= Martin Grzimek =

German author (born 1950)

Martin Grzimek (born 1950) is a German author. He was born in Trutzhain. Having spent a number of years living and working in South America and the United States, he now resides in a village near Heidelberg. His work that raised the most interest is Shadowlife, a near-future mystery in which the nature of book itself is questioned.
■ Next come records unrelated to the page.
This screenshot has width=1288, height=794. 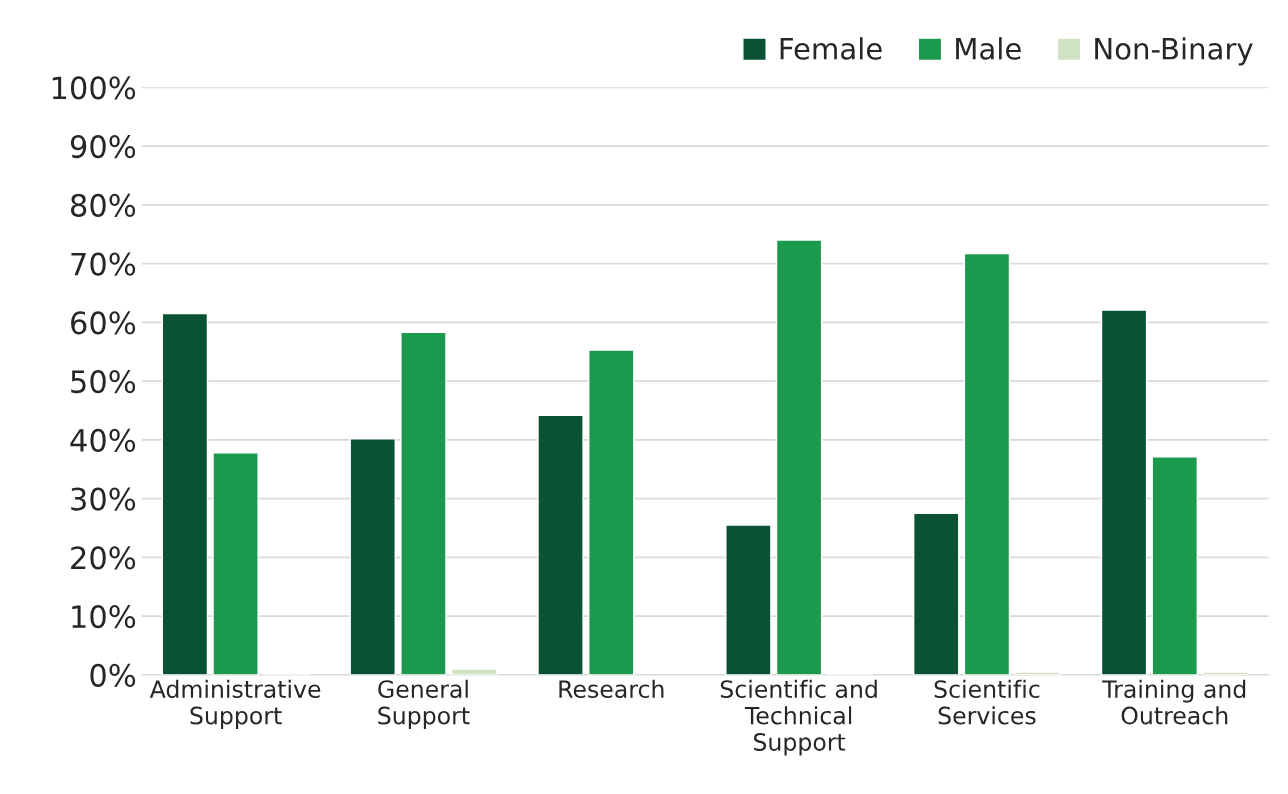 What do you see at coordinates (104, 382) in the screenshot?
I see `y-tick-label: 50%` at bounding box center [104, 382]. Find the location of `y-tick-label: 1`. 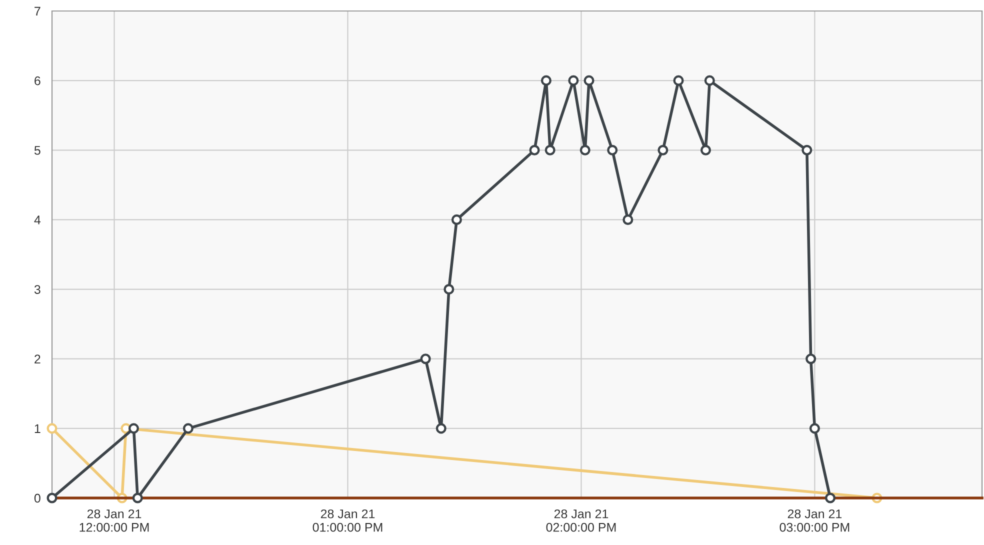

y-tick-label: 1 is located at coordinates (37, 428).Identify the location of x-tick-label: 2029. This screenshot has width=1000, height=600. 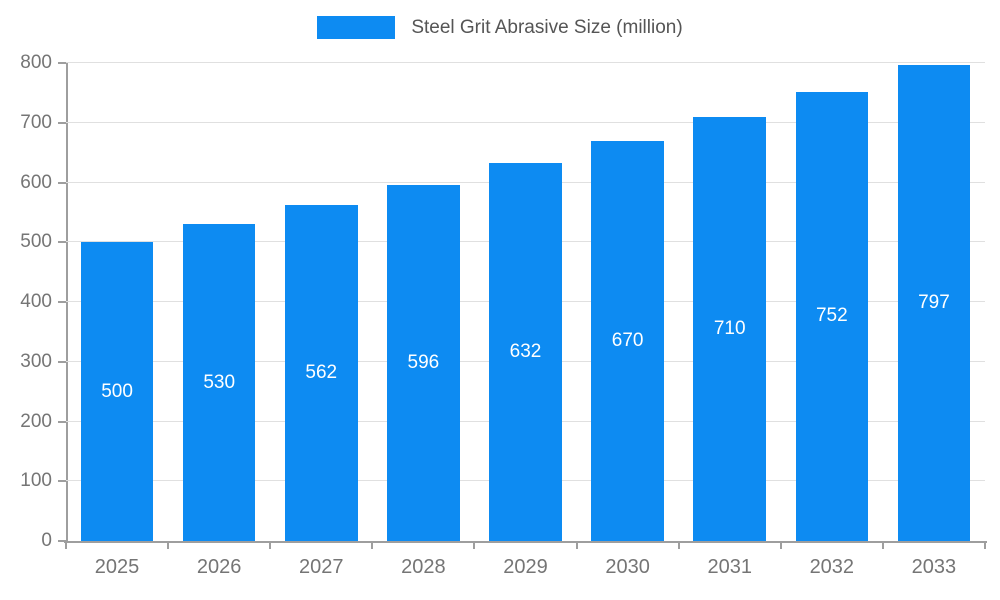
(526, 567).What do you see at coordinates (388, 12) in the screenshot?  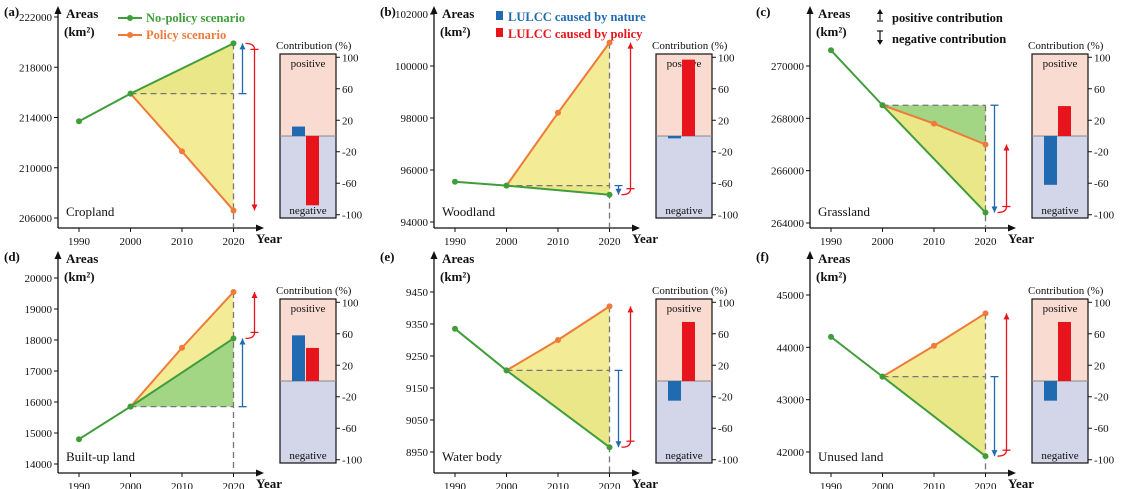 I see `panel-letter: (b)` at bounding box center [388, 12].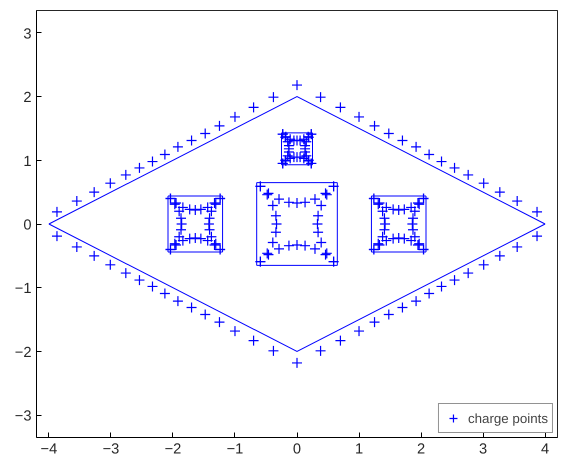 The height and width of the screenshot is (461, 561). What do you see at coordinates (28, 34) in the screenshot?
I see `y-tick-label: 3` at bounding box center [28, 34].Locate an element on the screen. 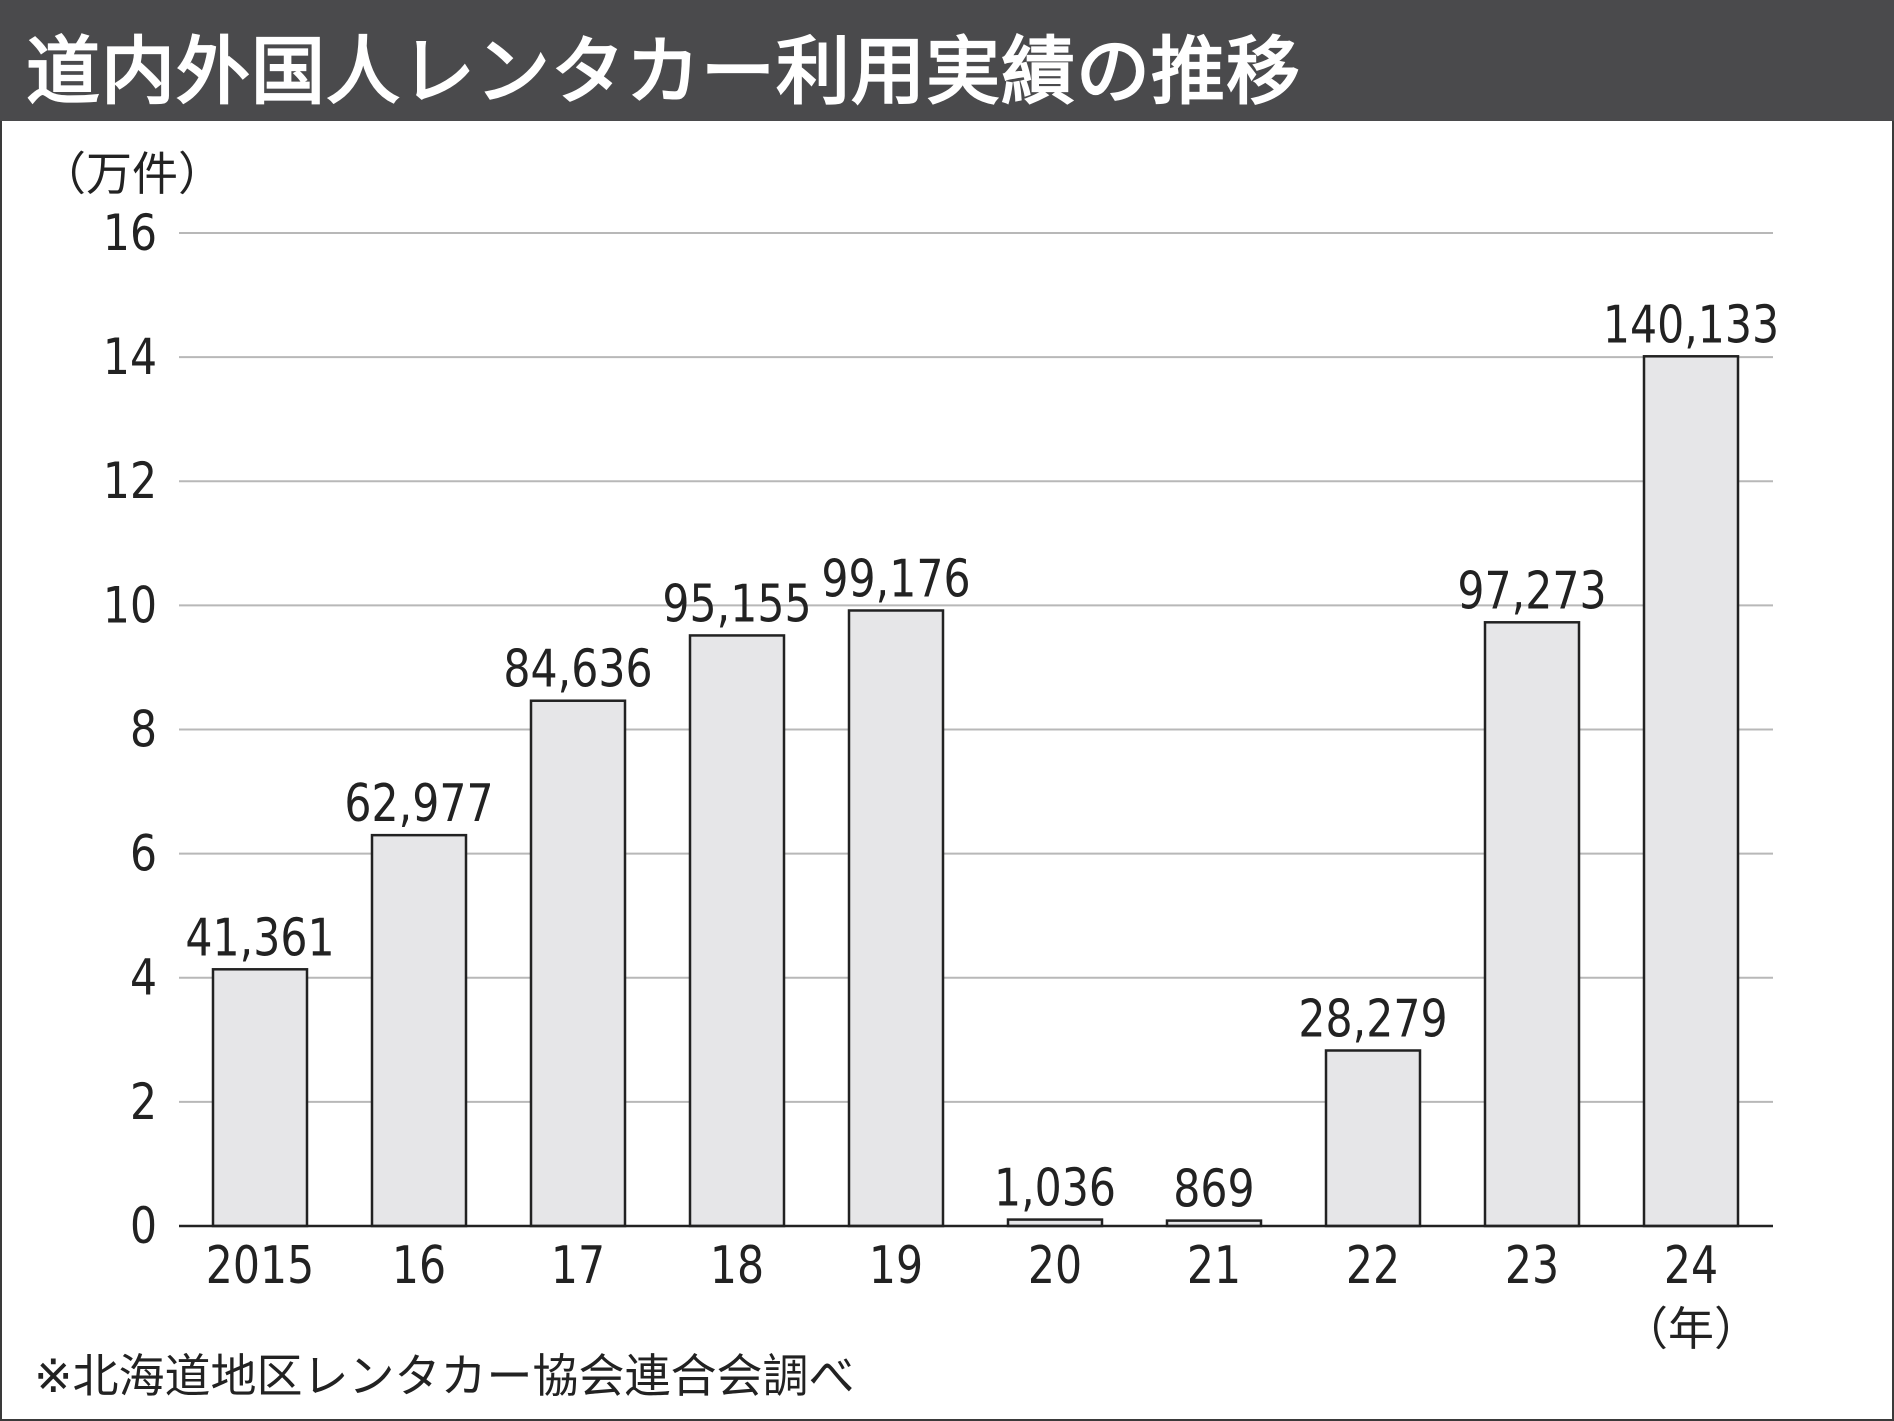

Grzimek is a member of International PEN has won a number of literary prizes.

==Works==

- Berger, 1980
- Stillstand des Herzens, 1982 (translated as Heartstop: Three Stories by Breon Mitchell)
- Trutzhain, 1984
- Die Beschattung, 1989 (translated as Shadowlife by Breon Mitchell)
- Shadowlife, 1991
- El factor tropical, 1992
- Feuerfalter, 1992
- Ein Bärenleben, 1995 (with Marcus Herrenberger)
- Mostar – Skizzen und Splitter, 1995
- Von einem, der verzweifelt versucht, sich zu verlieben, 1995
- Rudi bärenstark, 1998 (with Marcus Herrenberger)
- Das Austernfest, 2004
- Die unendliche Straße, 2005

==Awards==
- 1980 Hermann-Hesse-Preis
- 1981 Rauris Literature Prize
- 1982 Literature award of the Kulturkreis der Deutschen Wirtschaft
- 1993 One year scholarship for writers from the Ministerium für Wissenschaft und Kunst des Landes Baden-Württemberg
- 1993 Deutscher Krimi Preis (second place) for "Feuerfalter".
- 1993 Friedrich-Glauser-Preis
- 2001 Scholarship from Künstlerhaus Edenkoben
- 2012 Friedrich-Gerstäcker-Preis

==Literature==
Klaus Hoffer, "Diese schreckliche Begierde, eine Beziehung herzustellen. Laudatio auf M.G.s Roman Berger," Manuskripte 21, H. 74 (1981), pp. 30–2.